The key issues are also relevant to this debate. There is no explicit requirement to publish information about the local offer and neither is that offer published by type of need: local authorities only have to provide generic information about special educational needs. It is also not clear that the local offer will follow a set format. That can be difficult for parents trying to compare provision in different areas. The also local offer needs to be underpinned by a minimum provision. Too many children with a sensory impairment are being denied the support they need, at a considerable cost to families. The department argues that minimum standards would lead to a race to the bottom and stifle the development of local offers. Surely the opposite is true: in the absence of any expectation on minimum provision, local authorities with better provision will reduce it in line with poorer neighbouring provision. Can the Minister provide explicit reassurance that local authorities must include information about specialist support services for deaf children in their local offers? Will the department establish clear expectations for minimum provision to be included in the local offer, in line with a call for action on this from the Education Select Committee?

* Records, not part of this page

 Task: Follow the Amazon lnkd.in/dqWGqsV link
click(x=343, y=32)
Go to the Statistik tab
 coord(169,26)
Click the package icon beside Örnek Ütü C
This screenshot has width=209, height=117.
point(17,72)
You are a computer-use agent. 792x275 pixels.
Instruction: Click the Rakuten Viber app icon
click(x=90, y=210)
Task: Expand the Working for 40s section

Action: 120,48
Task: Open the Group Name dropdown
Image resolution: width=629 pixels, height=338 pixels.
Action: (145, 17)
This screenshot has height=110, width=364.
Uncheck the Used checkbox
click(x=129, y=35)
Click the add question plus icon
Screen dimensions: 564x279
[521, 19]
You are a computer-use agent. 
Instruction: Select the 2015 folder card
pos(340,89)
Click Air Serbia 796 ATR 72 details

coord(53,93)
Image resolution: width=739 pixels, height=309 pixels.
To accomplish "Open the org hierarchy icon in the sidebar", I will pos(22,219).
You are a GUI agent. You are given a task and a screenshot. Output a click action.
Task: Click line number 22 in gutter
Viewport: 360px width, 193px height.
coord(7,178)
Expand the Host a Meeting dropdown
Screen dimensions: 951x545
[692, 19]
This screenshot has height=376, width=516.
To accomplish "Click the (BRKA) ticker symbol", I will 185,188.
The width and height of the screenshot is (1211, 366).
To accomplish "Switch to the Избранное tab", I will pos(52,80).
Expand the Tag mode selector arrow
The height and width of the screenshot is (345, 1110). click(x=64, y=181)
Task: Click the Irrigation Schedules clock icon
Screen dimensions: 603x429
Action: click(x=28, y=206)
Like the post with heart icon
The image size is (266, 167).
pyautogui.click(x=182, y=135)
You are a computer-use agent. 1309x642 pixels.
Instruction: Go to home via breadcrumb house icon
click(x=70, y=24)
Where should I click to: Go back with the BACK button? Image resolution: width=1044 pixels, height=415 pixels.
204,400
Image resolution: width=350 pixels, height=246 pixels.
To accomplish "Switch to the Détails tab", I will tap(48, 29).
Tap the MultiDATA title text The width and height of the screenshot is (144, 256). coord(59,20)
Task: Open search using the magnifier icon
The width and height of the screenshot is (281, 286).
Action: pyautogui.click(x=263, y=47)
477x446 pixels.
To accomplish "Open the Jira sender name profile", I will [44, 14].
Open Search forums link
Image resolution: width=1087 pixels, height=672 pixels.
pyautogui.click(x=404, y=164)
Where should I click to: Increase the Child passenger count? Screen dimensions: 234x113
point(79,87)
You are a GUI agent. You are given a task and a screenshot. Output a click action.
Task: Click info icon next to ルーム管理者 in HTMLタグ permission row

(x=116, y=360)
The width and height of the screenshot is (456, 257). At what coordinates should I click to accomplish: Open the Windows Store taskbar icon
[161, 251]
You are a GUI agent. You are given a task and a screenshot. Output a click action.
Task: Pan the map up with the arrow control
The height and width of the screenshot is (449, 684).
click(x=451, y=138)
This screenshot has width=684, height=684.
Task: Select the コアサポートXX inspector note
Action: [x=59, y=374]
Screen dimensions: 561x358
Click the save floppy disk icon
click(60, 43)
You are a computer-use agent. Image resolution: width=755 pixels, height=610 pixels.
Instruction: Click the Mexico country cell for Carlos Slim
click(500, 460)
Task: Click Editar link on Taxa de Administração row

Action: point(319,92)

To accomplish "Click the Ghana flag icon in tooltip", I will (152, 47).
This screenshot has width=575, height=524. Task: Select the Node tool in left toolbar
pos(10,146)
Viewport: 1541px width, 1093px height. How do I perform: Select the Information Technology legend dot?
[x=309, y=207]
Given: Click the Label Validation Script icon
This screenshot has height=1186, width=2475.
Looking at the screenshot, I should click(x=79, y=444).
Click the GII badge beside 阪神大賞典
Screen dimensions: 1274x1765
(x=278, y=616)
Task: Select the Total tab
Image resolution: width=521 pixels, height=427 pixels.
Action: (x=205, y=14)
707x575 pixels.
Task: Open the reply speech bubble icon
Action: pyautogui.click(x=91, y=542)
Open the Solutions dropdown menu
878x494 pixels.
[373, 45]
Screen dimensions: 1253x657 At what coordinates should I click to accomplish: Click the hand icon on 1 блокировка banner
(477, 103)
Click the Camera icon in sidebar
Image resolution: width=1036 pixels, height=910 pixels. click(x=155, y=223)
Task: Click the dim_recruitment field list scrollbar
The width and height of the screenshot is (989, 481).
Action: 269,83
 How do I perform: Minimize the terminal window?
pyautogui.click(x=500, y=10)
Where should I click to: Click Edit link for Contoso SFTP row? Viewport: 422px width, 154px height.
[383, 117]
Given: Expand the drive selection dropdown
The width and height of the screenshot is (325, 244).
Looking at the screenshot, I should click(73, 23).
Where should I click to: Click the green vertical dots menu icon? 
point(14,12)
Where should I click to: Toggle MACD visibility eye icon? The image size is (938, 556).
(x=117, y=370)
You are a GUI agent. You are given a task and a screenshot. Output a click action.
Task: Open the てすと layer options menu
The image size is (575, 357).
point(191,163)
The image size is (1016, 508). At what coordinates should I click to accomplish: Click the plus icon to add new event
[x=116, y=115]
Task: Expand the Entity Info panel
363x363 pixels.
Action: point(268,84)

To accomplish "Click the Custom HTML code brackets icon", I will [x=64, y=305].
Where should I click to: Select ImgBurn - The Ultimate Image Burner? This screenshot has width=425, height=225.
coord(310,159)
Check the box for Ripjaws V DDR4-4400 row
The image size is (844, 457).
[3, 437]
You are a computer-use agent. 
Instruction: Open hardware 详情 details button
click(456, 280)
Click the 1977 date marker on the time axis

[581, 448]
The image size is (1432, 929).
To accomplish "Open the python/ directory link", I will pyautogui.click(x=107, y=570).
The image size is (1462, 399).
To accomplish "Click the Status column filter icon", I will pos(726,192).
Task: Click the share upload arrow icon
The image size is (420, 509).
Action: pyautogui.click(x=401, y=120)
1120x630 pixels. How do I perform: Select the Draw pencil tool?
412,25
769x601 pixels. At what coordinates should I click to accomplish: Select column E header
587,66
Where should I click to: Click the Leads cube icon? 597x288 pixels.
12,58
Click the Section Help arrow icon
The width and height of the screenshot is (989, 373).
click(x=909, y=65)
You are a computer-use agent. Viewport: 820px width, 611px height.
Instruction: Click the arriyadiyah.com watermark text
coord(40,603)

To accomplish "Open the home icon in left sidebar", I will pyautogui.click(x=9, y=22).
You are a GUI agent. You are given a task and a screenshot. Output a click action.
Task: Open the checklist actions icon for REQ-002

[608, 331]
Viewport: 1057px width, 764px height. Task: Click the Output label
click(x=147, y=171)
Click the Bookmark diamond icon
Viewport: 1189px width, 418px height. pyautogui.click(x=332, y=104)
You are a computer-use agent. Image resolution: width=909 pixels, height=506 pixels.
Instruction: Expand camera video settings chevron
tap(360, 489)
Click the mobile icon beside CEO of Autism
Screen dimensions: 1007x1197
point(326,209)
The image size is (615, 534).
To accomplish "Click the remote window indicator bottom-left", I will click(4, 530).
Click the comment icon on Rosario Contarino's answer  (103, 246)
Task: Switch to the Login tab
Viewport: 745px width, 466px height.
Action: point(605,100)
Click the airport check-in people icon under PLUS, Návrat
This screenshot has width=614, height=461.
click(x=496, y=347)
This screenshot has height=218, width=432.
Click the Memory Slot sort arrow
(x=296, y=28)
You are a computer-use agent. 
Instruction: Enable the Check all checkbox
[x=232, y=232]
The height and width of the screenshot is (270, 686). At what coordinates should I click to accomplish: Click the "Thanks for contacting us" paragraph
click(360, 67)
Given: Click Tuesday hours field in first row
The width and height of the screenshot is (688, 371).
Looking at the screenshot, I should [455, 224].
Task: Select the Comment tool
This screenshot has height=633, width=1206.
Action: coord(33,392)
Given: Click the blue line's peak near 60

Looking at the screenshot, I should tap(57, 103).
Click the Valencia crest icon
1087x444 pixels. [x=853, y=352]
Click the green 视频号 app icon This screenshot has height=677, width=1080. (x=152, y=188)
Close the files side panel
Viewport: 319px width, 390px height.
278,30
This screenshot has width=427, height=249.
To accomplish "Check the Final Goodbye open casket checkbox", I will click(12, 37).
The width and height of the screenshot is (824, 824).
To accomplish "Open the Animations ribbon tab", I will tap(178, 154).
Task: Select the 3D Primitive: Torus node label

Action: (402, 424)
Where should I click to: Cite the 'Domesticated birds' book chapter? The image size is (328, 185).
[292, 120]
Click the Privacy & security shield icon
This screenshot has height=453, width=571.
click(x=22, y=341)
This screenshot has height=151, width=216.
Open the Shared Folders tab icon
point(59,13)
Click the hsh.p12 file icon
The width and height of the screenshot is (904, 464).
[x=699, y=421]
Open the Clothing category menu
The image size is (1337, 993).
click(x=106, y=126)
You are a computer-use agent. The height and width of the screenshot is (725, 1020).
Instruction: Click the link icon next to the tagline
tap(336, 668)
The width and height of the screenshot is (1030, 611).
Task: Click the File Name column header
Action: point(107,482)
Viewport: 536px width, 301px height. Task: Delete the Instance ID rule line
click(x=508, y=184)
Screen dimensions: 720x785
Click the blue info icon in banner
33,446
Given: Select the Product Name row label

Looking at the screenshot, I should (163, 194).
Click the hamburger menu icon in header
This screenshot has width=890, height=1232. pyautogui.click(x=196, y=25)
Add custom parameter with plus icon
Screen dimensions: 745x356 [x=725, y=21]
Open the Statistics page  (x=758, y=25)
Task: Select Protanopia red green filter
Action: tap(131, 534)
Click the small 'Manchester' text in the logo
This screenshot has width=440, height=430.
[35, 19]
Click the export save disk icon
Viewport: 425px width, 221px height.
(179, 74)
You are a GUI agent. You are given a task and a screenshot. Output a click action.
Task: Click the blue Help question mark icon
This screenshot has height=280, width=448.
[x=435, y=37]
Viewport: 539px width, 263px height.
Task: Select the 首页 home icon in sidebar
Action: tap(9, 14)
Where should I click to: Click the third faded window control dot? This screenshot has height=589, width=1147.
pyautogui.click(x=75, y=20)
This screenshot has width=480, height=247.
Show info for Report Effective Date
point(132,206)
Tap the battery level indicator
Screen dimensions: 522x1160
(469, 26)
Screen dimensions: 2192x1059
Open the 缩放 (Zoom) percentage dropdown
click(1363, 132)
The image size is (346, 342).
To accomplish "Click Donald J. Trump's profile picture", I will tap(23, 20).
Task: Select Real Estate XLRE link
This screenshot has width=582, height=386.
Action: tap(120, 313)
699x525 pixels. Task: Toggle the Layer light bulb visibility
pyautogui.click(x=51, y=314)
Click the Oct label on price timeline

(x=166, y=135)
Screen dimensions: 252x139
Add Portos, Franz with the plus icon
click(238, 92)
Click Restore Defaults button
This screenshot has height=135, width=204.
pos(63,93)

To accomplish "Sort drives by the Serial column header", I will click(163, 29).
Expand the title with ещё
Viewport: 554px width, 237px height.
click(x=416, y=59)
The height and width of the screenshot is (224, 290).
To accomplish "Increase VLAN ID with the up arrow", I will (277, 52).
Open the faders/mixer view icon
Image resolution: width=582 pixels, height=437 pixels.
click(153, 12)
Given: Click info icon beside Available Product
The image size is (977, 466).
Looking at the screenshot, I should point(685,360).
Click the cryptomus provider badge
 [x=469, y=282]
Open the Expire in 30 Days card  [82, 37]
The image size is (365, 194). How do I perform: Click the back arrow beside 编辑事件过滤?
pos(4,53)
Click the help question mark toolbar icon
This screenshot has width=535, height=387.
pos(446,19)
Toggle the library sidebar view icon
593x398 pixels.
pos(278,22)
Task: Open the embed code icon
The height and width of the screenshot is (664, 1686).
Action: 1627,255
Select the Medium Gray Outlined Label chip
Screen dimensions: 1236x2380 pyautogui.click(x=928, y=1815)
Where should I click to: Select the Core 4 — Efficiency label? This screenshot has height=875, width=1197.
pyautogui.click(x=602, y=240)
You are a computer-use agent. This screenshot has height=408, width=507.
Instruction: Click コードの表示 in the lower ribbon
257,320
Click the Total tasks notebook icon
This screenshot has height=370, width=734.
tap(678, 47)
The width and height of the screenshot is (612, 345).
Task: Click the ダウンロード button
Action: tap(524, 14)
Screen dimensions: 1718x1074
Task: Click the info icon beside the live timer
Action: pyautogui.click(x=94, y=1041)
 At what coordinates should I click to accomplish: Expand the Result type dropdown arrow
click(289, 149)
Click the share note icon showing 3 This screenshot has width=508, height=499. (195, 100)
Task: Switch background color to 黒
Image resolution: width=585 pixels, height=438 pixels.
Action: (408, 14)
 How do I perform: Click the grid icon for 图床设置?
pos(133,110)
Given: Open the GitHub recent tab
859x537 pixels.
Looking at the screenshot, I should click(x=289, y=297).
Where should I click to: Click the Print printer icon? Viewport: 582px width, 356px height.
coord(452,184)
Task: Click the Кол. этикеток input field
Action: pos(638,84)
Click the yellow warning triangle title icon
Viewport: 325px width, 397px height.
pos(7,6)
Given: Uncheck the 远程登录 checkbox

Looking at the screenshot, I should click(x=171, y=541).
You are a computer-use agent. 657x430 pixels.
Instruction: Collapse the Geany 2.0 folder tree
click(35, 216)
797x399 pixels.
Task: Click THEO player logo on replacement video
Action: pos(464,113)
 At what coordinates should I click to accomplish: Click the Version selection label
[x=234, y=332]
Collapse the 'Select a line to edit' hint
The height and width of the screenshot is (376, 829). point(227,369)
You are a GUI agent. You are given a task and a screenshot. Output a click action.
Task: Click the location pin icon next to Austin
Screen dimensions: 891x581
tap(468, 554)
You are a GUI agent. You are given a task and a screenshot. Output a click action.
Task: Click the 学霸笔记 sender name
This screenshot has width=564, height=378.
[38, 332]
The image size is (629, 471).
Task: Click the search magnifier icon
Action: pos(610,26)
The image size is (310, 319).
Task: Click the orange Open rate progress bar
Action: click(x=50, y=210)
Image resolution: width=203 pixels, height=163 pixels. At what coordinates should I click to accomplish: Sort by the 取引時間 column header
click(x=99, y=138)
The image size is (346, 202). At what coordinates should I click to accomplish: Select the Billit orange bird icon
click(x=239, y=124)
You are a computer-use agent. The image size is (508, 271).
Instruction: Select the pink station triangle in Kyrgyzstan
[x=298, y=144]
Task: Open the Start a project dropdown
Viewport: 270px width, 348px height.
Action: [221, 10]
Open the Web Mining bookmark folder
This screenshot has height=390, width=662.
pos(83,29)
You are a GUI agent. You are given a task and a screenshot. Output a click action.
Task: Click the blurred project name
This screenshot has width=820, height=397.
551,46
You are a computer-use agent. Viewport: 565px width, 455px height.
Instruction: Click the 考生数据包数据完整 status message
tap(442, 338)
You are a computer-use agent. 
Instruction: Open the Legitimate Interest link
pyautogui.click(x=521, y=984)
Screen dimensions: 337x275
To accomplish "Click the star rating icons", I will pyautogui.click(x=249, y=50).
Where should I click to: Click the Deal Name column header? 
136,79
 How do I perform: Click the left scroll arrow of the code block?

Finally, on an important note that I have not yet heard covered, outside the range of education, what are the Government doing to develop a vaccine against cytomegalovirus, one of the main causes of congenital deafness and blindness? Some 50% of the population are estimated to be carriers, but it is only dangerous if contracted in pregnancy and transferred to the foetus. The medical advice that a mother carrying the virus should not touch anything—including her other children—that might mean she contracts the virus is, frankly, ridiculous. If there were a vaccine for this virus, it would be targeted at a very specific group: mothers and women planning to be mothers. Surely, with such a small target group, it is worth doing in order to prevent the dreadful congenital deafness and blindness that some children have when they are born having suffered from this virus.

In conclusion, services for deaf children and their families have some strengths, but there are a number of worries that could affect these children, now and in their future lives.